■ EXERCISE AIM
Each line below from the one containing "The image size is (1026, 682)." through the one containing "The height and width of the screenshot is (818, 1456)." is to be given again exactly, and no line outside that span.

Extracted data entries
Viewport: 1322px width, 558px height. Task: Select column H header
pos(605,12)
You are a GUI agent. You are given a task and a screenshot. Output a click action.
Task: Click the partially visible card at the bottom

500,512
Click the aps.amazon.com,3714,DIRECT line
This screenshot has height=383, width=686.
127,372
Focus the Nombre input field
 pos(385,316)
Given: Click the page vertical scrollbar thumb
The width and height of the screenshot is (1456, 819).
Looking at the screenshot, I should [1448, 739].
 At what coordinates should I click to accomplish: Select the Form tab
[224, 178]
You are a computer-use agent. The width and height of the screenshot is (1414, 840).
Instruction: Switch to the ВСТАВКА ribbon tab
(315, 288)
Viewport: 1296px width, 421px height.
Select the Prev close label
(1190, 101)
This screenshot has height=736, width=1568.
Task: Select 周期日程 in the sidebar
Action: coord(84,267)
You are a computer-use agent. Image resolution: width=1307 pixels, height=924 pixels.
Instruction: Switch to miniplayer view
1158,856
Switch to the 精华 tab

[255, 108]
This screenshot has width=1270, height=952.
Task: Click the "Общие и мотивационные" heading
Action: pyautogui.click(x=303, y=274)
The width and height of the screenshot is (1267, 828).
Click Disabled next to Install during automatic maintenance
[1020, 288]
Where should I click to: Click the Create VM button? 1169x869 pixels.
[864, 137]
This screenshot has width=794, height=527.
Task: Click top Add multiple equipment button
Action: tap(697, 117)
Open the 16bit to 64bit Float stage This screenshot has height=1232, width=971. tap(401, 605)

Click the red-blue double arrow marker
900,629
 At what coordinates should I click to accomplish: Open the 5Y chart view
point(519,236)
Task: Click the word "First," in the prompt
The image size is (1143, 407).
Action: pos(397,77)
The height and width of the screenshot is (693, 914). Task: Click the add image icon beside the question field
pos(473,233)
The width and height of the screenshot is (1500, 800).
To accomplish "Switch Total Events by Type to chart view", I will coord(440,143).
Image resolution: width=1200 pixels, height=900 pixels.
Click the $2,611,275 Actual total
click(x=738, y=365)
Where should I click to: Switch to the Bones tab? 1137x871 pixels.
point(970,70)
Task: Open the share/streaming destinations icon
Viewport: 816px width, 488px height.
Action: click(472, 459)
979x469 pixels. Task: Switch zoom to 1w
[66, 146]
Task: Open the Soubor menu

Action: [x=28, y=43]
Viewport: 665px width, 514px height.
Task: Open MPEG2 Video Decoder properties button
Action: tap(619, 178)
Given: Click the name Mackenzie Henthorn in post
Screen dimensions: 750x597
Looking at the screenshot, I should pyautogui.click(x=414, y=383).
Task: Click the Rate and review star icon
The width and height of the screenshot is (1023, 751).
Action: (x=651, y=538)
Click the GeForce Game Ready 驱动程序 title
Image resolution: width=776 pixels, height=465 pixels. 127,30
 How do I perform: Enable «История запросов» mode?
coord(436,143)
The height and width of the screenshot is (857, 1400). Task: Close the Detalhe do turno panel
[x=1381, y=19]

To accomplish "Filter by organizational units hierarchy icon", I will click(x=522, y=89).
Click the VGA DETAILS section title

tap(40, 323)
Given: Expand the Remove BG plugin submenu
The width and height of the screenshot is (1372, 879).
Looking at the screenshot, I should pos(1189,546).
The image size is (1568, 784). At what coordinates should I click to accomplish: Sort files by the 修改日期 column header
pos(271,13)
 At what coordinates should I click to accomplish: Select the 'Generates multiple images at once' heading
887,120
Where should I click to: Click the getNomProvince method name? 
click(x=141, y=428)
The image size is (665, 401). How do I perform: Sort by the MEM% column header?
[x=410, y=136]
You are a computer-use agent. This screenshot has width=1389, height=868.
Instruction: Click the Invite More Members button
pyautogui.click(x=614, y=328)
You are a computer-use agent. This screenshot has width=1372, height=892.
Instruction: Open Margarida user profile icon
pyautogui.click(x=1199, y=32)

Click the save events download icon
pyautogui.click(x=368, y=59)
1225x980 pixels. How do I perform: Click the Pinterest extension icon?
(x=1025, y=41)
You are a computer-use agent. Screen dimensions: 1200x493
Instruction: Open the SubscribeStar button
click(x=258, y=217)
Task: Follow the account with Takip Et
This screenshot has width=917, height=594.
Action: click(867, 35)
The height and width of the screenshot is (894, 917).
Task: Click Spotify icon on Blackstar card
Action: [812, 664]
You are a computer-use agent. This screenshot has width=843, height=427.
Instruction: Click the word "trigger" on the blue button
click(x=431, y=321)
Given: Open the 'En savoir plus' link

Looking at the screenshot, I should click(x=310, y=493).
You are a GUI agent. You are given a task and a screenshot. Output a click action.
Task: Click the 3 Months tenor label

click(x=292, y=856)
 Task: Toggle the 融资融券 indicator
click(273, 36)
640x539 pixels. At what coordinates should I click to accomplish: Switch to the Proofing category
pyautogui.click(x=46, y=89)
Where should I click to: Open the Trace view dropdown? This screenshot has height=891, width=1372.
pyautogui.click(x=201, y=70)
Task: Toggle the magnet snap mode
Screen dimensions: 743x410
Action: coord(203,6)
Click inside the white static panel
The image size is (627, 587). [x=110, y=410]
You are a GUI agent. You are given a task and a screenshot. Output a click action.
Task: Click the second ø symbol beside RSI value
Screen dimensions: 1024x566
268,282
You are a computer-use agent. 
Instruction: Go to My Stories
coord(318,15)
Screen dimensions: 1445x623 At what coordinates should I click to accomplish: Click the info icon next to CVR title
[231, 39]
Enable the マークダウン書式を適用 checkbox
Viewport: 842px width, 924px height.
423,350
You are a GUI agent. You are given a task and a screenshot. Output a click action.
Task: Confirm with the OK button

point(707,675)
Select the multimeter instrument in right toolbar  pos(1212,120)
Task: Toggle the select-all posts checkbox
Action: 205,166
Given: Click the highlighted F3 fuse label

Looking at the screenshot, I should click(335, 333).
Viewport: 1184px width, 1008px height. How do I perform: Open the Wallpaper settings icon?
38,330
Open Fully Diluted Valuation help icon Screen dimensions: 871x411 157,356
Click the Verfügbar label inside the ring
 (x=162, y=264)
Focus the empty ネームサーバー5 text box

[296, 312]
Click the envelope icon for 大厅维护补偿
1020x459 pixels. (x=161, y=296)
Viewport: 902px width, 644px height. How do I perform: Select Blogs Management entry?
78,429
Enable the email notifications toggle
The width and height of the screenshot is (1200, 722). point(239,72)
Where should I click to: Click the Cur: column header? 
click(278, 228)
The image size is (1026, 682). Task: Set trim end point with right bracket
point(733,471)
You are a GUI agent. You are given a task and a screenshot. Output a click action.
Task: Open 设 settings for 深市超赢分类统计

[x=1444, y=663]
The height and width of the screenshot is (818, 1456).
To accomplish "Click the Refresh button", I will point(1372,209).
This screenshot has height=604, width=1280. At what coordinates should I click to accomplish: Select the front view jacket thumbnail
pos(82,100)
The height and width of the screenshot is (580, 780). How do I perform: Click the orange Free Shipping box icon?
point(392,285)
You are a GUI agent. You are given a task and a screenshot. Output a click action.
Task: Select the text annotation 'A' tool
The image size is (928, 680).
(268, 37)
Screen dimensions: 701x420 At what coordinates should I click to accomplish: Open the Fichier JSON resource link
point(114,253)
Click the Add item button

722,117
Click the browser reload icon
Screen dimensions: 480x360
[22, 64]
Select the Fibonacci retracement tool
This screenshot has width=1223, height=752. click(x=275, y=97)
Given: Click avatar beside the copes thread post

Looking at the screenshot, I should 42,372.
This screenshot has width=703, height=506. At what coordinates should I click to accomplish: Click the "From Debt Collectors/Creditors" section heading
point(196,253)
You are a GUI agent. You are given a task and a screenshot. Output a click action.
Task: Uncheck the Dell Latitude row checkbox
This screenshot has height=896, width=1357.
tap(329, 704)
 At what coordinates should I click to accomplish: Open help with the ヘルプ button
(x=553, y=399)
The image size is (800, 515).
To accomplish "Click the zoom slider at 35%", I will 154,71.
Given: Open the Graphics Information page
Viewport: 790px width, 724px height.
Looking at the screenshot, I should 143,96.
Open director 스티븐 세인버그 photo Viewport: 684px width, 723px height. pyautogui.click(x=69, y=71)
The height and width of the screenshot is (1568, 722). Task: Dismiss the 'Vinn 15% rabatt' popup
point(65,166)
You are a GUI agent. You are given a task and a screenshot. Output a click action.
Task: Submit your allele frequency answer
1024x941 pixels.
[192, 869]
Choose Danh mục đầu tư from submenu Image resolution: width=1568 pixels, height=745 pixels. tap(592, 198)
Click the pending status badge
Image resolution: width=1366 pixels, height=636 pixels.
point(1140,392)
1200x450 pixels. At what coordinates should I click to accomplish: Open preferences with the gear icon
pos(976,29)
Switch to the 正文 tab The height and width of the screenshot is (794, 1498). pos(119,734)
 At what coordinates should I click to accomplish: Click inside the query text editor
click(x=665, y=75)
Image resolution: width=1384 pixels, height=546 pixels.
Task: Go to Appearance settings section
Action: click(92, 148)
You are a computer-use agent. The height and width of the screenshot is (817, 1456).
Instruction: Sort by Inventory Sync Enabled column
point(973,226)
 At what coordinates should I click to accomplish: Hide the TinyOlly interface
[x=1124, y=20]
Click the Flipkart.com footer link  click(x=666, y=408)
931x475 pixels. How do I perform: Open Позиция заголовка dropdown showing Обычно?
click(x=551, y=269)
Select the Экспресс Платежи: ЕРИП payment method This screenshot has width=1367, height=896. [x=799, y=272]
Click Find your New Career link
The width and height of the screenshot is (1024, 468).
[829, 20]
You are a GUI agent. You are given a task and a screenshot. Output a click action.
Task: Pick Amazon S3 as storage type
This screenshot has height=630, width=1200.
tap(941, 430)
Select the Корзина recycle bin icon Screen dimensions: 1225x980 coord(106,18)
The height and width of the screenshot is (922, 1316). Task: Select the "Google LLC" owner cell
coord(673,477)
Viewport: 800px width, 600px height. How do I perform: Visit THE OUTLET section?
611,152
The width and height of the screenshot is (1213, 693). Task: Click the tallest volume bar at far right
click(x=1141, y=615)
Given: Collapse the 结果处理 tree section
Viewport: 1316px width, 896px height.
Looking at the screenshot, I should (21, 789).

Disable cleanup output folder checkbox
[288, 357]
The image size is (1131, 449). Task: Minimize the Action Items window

■ SOLUTION TO THIS TASK
The image size is (1026, 682). Task: Set trim end point with right bracket
point(733,471)
You are a GUI agent. You are given a task and a screenshot. Output a click action.
Task: Open 设 settings for 深市超赢分类统计

[x=1444, y=663]
The height and width of the screenshot is (818, 1456).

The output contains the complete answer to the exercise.